In all honesty though, I doubt the DOD has released all their secrets, and if your serious about hiding info from them, you had better wipe the drive 7+ times, dismantle it, put the strongest magnet you can find to it, and then drill it!


----------



## BanditFlyer (Oct 25, 2005)

Thanks guys!

I'll try to find some of the other TSG threads that have discussed this and post links to them here.

For some reason, people in those other threads seemed overly paranoid. Maybe they have something to hide from the DOD


----------



## loserOlimbs (Jun 19, 2004)

Good luck Bandit!


----------



## BanditFlyer (Oct 25, 2005)

http://forums.techguy.org/all-other-software/464552-wiping-software.html

http://forums.techguy.org/hardware/467974-solved-harddrive-performance-formatting.html

http://forums.techguy.org/all-other-software/467282-more-secure-reformating-software.html

http://forums.techguy.org/windows-nt-2000-xp/451305-wipe-hd-disable-xp-accounts.html - this was one of the ones that gave me a headache

http://forums.techguy.org/hardware/453306-hard-file-erasing.html

http://forums.techguy.org/hardware/447766-really-really-erasing-hard-drive.html

Hope those help - some of them make it look like even the DOD couldn't get stuff off of disks that you run this software on


----------



## etaf (Oct 2, 2003)

if you format with 1 and 0's 
is the data that sensitive that people will try and recover ??????

i would stick in a USB case - which you cna buy for around £15-20 and use as an external harddrive


----------



## KingCody (Nov 3, 2005)

if the DOD agents are the only ones capable of such disorted data recovery, then you have nothing to worry about.

if you have something to hide from them, then you have other issues to worry about.

anyways, in all seriousness, do what has been suggested using household tools. a few good blows of a hammer would make it impossible for anybody but the DOD.

I personally would use it as a backup drive, you can buy an external USB case for under $10 from newegg


----------



## shieldbreaker27 (May 28, 2006)

+ + +

Exercise directions —
Quote the entire forum thread word for word. Rely solely on the forum thread.

(Some records)
+ + +

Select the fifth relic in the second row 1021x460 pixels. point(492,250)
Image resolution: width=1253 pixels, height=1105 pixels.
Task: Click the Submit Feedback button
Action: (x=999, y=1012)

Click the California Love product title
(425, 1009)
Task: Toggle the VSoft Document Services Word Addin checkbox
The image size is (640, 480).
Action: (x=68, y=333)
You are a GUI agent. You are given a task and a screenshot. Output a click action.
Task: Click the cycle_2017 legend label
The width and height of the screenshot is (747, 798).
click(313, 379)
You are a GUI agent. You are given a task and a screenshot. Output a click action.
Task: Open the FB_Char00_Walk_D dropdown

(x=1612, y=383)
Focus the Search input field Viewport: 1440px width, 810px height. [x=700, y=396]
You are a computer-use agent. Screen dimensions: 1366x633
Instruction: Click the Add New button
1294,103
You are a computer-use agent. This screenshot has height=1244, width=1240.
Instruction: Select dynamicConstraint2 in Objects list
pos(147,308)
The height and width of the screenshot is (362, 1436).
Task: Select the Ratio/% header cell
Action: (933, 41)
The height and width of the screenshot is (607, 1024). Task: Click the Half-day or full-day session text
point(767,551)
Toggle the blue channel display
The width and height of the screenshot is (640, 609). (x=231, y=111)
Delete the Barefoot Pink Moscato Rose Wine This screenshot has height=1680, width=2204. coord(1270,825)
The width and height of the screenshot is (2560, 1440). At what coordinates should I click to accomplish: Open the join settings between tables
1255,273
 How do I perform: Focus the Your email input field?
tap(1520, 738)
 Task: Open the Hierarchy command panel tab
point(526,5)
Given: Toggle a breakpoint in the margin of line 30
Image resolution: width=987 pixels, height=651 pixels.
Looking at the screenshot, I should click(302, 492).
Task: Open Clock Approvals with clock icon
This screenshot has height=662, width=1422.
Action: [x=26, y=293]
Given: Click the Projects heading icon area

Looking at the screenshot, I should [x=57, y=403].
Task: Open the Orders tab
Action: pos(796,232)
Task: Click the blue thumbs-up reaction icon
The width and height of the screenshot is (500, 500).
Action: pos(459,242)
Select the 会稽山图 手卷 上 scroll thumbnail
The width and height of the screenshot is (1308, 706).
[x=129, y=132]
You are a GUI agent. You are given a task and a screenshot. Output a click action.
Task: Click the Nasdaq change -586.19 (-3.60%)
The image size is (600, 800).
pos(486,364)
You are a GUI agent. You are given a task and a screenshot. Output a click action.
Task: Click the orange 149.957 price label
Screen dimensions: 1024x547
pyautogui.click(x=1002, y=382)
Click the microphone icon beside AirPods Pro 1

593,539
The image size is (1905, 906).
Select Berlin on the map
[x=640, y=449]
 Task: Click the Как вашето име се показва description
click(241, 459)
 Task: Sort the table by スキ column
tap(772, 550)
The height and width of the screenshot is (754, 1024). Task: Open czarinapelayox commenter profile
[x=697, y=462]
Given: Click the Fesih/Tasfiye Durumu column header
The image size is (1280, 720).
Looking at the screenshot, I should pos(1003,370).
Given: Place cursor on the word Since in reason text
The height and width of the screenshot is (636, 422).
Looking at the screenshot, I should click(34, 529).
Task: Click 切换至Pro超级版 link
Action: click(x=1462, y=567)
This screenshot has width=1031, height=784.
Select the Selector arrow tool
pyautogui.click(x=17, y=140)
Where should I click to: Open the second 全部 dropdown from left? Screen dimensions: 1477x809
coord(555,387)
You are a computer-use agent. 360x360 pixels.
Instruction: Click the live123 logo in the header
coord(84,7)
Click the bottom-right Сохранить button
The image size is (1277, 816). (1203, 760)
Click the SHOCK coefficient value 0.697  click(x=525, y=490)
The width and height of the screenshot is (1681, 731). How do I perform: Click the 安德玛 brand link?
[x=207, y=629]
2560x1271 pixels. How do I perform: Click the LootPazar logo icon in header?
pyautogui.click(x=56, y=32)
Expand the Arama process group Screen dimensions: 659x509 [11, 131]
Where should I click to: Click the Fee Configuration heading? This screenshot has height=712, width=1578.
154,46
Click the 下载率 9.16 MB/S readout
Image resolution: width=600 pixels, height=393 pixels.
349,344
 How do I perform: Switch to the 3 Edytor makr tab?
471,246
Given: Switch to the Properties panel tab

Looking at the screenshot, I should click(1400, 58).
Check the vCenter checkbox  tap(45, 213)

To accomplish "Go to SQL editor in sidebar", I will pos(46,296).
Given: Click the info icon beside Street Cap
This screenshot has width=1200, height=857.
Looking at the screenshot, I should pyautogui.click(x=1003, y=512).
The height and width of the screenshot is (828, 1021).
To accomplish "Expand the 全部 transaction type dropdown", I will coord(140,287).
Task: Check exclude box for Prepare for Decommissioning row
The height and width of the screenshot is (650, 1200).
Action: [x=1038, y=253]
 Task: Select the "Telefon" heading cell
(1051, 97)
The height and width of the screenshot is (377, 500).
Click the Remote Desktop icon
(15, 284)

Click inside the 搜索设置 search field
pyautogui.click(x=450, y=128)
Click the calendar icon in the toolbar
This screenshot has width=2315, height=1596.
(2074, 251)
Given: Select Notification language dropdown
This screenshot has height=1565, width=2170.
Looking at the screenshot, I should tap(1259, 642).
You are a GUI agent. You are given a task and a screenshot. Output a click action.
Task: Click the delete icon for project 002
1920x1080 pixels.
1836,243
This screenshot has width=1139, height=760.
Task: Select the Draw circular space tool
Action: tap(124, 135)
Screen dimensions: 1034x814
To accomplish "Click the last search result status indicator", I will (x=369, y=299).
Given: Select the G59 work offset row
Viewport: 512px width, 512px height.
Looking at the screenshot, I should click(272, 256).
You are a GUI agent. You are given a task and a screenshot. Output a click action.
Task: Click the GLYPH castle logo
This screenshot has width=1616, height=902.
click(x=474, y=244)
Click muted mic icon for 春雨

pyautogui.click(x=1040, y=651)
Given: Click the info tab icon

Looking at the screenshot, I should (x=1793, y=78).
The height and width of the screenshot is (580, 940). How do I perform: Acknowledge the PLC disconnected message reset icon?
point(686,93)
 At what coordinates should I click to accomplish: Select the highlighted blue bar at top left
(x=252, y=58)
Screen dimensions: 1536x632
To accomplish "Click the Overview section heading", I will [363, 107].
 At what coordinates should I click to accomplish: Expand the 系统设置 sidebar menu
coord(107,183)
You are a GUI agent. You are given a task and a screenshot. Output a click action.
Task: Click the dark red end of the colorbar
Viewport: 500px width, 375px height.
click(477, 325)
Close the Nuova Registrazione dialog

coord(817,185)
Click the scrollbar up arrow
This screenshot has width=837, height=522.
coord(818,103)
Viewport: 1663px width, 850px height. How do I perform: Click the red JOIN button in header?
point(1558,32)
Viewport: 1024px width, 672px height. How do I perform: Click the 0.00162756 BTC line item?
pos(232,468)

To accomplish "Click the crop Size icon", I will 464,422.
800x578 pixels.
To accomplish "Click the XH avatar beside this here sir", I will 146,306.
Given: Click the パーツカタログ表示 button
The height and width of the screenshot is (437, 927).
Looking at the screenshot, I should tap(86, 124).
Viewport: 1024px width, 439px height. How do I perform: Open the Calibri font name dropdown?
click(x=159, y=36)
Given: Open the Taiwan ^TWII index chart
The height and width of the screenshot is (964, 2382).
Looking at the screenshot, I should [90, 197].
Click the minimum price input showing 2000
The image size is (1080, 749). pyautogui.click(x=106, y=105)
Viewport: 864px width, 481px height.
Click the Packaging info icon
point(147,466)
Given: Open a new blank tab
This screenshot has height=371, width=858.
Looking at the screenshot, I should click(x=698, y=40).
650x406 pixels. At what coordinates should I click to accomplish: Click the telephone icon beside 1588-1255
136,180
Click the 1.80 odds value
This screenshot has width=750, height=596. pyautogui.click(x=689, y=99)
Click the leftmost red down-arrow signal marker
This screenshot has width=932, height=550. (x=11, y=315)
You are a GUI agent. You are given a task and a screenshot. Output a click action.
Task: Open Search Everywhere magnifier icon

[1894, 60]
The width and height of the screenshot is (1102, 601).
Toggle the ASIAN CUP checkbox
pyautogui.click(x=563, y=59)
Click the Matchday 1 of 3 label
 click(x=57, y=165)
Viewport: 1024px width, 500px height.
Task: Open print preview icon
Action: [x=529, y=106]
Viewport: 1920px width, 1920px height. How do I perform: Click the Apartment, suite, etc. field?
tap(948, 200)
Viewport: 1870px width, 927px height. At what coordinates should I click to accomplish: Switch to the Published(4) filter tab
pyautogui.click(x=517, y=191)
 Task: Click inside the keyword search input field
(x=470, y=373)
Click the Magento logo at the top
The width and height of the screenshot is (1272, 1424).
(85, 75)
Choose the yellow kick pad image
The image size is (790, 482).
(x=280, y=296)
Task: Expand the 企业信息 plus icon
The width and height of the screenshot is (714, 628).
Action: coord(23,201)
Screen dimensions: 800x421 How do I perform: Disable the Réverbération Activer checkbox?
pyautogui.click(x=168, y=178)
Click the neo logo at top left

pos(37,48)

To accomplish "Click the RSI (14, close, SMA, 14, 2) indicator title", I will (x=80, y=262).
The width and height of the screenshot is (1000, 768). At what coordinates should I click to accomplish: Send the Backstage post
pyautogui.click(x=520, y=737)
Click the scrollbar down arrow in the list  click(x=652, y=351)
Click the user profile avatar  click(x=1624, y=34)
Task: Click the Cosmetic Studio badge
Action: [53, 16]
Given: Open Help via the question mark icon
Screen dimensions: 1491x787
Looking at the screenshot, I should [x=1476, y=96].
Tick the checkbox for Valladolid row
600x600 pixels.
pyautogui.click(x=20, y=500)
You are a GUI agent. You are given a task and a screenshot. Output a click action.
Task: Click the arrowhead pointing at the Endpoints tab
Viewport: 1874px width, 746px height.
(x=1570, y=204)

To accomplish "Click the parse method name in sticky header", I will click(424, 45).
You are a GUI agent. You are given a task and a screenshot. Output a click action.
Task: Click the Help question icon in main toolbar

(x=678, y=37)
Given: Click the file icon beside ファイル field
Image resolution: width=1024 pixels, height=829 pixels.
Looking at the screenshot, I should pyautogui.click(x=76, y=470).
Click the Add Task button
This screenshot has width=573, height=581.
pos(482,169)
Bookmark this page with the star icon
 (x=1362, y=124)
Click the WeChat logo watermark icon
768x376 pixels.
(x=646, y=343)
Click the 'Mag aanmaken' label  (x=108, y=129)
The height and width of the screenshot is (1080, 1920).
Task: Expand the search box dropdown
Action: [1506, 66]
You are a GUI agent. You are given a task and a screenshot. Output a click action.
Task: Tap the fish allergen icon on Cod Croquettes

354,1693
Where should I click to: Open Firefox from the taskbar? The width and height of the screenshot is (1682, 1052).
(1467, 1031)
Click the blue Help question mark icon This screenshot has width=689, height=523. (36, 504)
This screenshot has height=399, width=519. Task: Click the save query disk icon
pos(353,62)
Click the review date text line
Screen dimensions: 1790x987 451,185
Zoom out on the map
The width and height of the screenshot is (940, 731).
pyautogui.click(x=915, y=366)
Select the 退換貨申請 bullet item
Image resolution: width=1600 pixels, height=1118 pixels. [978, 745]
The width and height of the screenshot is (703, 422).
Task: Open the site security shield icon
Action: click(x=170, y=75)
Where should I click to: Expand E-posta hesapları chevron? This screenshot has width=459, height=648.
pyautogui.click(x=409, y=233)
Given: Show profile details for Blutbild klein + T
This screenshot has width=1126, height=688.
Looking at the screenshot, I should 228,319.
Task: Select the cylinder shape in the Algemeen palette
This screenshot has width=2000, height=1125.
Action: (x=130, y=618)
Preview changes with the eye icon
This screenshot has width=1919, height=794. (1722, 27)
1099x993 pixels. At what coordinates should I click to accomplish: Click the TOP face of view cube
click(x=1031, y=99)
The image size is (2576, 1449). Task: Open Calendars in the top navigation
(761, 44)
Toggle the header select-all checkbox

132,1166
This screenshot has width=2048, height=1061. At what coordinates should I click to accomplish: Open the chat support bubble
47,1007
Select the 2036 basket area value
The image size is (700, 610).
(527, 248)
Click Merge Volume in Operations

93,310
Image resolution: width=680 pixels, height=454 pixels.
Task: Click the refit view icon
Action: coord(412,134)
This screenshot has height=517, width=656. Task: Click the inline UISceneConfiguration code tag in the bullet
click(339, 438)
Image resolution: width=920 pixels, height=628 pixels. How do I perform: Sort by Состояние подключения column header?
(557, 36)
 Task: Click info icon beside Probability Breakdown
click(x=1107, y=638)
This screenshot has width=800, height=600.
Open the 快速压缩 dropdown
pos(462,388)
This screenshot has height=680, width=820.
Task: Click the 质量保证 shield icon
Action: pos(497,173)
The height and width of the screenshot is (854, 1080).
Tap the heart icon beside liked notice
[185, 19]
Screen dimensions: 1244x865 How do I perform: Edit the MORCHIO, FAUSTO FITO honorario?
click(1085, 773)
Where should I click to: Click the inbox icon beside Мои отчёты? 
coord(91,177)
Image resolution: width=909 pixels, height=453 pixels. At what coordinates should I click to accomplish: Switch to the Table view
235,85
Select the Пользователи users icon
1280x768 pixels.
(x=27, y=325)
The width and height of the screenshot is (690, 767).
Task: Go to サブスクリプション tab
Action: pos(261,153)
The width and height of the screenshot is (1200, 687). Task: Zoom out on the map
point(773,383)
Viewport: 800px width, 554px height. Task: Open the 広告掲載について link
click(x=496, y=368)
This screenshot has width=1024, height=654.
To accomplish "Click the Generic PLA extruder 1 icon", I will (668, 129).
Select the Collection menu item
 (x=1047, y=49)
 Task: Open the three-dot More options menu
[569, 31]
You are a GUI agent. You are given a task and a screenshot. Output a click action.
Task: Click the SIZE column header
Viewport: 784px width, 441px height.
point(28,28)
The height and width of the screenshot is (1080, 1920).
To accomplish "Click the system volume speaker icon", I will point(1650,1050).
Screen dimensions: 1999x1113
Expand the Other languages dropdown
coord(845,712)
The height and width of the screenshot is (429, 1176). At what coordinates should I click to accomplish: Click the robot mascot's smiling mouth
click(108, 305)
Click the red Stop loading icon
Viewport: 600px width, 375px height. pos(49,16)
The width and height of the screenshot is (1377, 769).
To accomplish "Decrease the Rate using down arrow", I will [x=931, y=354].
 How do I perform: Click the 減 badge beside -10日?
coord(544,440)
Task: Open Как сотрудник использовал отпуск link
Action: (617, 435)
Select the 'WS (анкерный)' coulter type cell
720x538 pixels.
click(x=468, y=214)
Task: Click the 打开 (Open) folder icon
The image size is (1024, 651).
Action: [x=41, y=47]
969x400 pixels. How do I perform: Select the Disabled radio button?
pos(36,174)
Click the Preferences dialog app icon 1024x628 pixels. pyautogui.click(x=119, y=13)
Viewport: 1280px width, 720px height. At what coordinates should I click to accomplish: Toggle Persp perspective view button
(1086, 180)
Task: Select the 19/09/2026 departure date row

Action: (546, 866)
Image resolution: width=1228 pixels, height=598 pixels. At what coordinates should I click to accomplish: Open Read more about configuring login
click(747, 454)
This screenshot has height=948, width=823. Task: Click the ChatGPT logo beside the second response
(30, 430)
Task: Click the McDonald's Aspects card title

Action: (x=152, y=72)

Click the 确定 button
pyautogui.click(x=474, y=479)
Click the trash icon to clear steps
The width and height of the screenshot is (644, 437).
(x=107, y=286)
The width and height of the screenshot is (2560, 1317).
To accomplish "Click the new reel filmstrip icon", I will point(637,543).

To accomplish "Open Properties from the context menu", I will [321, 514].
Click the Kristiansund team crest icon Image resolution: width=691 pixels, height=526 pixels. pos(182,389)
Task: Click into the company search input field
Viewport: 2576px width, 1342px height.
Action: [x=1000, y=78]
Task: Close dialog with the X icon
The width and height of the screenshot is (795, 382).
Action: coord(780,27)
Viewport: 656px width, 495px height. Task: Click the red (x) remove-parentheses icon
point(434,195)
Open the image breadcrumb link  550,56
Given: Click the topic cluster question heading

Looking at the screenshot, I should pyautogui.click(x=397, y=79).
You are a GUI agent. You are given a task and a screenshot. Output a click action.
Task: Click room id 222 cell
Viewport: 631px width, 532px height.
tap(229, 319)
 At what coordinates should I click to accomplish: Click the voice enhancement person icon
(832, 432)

+ + +

Output for this exercise —
In all honesty though, I doubt the DOD has released all their secrets, and if your serious about hiding info from them, you had better wipe the drive 7+ times, dismantle it, put the strongest magnet you can find to it, and then drill it!


----------



## BanditFlyer (Oct 25, 2005)

Thanks guys!

I'll try to find some of the other TSG threads that have discussed this and post links to them here.

For some reason, people in those other threads seemed overly paranoid. Maybe they have something to hide from the DOD


----------



## loserOlimbs (Jun 19, 2004)

Good luck Bandit!


----------



## BanditFlyer (Oct 25, 2005)

http://forums.techguy.org/all-other-software/464552-wiping-software.html

http://forums.techguy.org/hardware/467974-solved-harddrive-performance-formatting.html

http://forums.techguy.org/all-other-software/467282-more-secure-reformating-software.html

http://forums.techguy.org/windows-nt-2000-xp/451305-wipe-hd-disable-xp-accounts.html - this was one of the ones that gave me a headache

http://forums.techguy.org/hardware/453306-hard-file-erasing.html

http://forums.techguy.org/hardware/447766-really-really-erasing-hard-drive.html

Hope those help - some of them make it look like even the DOD couldn't get stuff off of disks that you run this software on


----------



## etaf (Oct 2, 2003)

if you format with 1 and 0's 
is the data that sensitive that people will try and recover ??????

i would stick in a USB case - which you cna buy for around £15-20 and use as an external harddrive


----------



## KingCody (Nov 3, 2005)

if the DOD agents are the only ones capable of such disorted data recovery, then you have nothing to worry about.

if you have something to hide from them, then you have other issues to worry about.

anyways, in all seriousness, do what has been suggested using household tools. a few good blows of a hammer would make it impossible for anybody but the DOD.

I personally would use it as a backup drive, you can buy an external USB case for under $10 from newegg


----------



## shieldbreaker27 (May 28, 2006)